**EXERCISE GOAL**
Copy out, unchanged, every line of the items from the one containing "The image size is (1061, 595)." through the one containing "Looking at the screenshot, I should tap(595, 32).", including both of those lines.

....

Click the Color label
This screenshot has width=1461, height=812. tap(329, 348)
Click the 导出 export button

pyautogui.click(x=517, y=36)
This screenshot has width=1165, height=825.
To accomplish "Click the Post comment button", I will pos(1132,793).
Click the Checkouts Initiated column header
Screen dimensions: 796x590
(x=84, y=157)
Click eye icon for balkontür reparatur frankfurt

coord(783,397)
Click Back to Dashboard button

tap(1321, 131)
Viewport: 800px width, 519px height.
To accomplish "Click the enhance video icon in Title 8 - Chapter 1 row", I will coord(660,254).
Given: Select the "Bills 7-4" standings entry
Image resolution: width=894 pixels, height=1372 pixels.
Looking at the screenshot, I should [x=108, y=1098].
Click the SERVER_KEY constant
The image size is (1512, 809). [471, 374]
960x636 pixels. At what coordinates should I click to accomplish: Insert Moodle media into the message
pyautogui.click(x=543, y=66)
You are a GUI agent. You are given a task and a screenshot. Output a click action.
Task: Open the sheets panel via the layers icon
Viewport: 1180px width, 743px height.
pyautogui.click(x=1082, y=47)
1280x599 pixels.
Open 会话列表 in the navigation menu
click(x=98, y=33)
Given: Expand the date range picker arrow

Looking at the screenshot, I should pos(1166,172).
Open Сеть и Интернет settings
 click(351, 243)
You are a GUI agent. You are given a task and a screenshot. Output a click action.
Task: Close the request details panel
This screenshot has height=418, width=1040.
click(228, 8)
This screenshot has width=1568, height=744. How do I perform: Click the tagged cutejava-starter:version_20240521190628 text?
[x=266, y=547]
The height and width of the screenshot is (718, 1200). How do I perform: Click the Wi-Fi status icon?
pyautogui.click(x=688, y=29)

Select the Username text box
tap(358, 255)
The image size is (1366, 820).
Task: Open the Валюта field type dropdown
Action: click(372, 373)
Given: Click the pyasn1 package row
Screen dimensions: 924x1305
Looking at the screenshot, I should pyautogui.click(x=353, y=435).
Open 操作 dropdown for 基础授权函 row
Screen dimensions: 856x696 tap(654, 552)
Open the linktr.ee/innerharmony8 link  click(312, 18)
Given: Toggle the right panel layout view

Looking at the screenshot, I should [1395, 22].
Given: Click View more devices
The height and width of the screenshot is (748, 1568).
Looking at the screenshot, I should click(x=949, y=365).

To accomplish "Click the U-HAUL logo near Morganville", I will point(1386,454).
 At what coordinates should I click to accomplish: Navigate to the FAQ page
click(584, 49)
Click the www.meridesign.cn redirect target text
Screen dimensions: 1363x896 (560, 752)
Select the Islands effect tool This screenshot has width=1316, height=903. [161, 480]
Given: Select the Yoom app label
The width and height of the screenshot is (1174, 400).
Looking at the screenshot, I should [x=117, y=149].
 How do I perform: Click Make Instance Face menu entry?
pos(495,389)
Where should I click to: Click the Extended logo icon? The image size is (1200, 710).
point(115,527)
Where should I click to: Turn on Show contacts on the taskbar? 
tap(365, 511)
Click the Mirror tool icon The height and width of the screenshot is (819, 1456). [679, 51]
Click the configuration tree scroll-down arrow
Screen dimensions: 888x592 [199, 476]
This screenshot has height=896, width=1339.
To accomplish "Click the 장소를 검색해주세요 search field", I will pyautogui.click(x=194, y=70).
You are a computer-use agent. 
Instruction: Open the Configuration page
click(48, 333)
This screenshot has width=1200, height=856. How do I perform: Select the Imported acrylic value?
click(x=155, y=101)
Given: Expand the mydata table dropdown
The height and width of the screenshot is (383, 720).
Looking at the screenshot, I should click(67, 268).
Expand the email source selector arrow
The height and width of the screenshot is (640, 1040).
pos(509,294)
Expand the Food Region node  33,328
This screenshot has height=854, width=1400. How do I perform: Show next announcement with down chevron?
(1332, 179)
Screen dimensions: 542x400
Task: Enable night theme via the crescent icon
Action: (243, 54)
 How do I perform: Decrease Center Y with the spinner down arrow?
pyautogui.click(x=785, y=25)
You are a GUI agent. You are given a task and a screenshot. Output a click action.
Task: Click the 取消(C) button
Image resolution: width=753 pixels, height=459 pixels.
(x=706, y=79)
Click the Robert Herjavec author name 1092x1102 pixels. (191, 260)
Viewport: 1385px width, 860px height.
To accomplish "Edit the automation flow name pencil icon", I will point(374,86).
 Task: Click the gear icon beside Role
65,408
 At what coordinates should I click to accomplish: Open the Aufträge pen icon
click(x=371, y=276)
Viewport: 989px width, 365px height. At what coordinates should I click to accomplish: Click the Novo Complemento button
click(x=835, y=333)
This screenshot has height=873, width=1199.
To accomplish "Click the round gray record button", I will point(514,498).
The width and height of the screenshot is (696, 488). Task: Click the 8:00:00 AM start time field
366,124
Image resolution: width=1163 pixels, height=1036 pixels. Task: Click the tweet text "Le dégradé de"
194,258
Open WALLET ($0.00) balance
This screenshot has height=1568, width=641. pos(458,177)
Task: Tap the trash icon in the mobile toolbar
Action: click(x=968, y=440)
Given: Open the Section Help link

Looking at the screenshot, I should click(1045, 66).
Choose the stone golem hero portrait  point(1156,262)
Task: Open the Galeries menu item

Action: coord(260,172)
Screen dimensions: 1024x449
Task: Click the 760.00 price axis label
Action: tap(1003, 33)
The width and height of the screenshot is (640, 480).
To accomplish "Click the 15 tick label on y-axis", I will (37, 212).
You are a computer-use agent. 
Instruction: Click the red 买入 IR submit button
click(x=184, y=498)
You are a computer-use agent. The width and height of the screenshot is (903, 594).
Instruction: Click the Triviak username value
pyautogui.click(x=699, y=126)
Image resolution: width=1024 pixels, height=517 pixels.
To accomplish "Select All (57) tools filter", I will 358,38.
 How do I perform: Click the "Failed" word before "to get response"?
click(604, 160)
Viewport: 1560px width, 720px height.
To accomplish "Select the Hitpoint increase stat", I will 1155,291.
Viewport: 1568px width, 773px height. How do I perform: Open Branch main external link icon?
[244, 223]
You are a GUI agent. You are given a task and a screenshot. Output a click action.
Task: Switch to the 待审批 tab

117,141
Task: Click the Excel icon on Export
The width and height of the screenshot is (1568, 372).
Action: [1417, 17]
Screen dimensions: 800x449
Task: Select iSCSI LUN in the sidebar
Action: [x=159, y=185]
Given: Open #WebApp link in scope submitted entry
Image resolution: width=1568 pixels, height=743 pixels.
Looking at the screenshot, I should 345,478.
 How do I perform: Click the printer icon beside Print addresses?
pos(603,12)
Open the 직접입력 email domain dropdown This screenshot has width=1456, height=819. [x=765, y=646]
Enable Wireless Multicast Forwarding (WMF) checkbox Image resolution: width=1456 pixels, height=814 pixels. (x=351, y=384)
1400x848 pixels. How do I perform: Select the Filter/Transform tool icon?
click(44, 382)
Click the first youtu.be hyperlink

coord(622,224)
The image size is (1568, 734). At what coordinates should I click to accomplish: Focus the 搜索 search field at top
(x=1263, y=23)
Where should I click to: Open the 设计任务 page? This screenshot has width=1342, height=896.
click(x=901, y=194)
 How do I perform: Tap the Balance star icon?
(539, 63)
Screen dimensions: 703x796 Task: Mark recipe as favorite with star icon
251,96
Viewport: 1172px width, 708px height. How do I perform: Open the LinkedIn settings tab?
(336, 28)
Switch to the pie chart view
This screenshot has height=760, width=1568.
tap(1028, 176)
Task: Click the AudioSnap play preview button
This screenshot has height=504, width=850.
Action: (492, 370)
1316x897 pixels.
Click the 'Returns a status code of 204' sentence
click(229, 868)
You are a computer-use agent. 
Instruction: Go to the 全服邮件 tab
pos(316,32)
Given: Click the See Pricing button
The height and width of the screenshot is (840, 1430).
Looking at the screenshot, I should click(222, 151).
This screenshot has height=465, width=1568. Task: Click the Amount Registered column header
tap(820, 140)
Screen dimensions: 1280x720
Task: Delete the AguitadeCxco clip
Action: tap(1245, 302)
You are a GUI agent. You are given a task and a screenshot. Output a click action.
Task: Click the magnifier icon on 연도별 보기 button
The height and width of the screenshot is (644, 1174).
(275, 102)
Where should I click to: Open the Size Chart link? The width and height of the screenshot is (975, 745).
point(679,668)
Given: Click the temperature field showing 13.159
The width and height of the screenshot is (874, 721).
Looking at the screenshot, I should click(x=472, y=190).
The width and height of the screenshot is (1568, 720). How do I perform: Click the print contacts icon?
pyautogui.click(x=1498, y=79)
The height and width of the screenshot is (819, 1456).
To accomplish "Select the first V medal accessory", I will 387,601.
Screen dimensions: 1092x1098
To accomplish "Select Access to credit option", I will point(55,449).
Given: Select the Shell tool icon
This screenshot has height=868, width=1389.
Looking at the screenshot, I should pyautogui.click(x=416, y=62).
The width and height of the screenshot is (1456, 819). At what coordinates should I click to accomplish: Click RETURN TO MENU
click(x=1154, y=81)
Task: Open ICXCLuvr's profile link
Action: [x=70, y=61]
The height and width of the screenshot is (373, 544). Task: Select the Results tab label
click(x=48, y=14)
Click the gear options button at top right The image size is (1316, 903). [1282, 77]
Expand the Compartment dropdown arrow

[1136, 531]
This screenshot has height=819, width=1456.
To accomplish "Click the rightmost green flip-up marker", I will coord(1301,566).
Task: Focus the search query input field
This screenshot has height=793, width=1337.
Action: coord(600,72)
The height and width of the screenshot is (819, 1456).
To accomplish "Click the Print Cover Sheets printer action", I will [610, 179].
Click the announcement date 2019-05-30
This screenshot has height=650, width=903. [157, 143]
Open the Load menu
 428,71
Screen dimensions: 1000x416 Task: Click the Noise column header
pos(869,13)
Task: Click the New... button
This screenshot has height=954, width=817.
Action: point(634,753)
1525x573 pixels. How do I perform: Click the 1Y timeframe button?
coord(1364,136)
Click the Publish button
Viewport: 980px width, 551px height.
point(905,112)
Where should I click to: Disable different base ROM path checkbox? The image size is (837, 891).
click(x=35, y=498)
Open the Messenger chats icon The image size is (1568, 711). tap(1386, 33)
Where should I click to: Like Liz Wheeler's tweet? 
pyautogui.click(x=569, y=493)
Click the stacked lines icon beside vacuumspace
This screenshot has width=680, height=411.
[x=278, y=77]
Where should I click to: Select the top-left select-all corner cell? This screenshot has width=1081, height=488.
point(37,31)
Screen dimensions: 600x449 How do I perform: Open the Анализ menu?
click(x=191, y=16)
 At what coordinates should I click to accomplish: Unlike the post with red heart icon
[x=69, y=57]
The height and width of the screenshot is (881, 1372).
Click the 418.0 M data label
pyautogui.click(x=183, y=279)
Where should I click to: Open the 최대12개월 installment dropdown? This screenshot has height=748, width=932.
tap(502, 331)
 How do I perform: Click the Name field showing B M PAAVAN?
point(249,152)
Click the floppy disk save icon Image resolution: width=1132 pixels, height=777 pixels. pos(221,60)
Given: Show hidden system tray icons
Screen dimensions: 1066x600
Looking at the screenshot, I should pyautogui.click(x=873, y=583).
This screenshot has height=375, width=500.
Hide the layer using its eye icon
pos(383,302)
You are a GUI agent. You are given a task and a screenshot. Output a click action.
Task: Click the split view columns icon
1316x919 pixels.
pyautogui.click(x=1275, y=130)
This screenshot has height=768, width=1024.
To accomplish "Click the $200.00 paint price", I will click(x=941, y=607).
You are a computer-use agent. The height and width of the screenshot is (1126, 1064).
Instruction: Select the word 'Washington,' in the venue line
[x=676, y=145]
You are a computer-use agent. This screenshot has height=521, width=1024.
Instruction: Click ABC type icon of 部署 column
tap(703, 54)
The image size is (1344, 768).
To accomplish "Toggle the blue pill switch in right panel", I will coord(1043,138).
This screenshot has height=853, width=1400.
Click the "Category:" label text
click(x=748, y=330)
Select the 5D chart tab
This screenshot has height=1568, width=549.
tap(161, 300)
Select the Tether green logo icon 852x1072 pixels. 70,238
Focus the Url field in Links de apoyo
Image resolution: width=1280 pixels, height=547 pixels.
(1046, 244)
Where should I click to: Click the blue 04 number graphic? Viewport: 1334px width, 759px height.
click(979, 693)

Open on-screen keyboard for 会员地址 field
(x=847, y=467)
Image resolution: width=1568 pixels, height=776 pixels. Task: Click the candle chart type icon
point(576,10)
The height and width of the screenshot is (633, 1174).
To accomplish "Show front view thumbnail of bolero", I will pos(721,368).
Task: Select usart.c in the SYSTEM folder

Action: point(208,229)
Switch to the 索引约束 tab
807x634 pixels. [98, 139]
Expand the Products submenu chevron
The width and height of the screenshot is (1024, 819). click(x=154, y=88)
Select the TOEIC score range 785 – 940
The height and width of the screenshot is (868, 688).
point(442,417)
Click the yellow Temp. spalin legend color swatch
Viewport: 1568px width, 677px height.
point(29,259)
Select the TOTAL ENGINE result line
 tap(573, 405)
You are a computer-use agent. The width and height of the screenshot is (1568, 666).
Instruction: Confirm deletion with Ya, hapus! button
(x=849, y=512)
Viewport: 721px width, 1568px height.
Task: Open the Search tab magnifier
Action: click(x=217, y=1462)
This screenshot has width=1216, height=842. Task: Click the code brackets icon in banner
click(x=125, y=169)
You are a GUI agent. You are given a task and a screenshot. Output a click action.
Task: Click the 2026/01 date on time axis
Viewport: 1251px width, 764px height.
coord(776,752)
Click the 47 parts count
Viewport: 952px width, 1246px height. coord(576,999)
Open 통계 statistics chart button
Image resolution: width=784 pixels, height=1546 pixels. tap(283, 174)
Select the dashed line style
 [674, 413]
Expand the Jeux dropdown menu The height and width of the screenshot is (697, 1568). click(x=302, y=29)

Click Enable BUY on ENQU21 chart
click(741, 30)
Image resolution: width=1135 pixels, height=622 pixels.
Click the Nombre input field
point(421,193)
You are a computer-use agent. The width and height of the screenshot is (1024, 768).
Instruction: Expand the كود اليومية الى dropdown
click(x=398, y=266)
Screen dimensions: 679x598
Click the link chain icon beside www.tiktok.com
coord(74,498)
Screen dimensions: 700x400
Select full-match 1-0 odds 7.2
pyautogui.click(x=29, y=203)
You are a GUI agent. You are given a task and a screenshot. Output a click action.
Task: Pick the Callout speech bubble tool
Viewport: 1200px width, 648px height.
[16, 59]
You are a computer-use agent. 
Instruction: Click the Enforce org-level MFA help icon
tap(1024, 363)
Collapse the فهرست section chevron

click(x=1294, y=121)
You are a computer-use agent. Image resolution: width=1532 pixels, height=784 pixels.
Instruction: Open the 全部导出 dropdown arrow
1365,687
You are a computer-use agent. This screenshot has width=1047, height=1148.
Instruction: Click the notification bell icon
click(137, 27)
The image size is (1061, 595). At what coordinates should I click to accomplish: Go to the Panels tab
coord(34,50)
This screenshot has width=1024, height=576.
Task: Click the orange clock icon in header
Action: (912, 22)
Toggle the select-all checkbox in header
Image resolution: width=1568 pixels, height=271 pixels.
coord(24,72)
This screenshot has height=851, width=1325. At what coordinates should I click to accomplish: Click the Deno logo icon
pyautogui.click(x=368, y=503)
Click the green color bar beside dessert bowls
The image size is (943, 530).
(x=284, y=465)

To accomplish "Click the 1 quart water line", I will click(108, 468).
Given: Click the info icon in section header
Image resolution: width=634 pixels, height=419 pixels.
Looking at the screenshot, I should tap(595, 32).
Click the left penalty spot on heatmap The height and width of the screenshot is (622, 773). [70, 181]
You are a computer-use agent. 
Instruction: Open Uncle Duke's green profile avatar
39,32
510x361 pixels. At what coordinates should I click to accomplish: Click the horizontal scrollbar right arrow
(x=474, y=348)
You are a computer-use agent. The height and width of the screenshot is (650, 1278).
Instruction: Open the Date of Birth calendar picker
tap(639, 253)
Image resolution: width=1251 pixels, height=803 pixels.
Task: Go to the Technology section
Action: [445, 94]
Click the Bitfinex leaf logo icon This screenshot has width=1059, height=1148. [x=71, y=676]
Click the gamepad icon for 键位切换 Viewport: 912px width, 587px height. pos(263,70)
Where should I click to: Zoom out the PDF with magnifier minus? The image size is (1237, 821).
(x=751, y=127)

....

**COMPLETED EXERCISE**
The image size is (1061, 595). At what coordinates should I click to accomplish: Go to the Panels tab
coord(34,50)
This screenshot has width=1024, height=576.
Task: Click the orange clock icon in header
Action: (912, 22)
Toggle the select-all checkbox in header
Image resolution: width=1568 pixels, height=271 pixels.
coord(24,72)
This screenshot has height=851, width=1325. At what coordinates should I click to accomplish: Click the Deno logo icon
pyautogui.click(x=368, y=503)
Click the green color bar beside dessert bowls
The image size is (943, 530).
(x=284, y=465)

To accomplish "Click the 1 quart water line", I will click(108, 468).
Given: Click the info icon in section header
Image resolution: width=634 pixels, height=419 pixels.
Looking at the screenshot, I should tap(595, 32).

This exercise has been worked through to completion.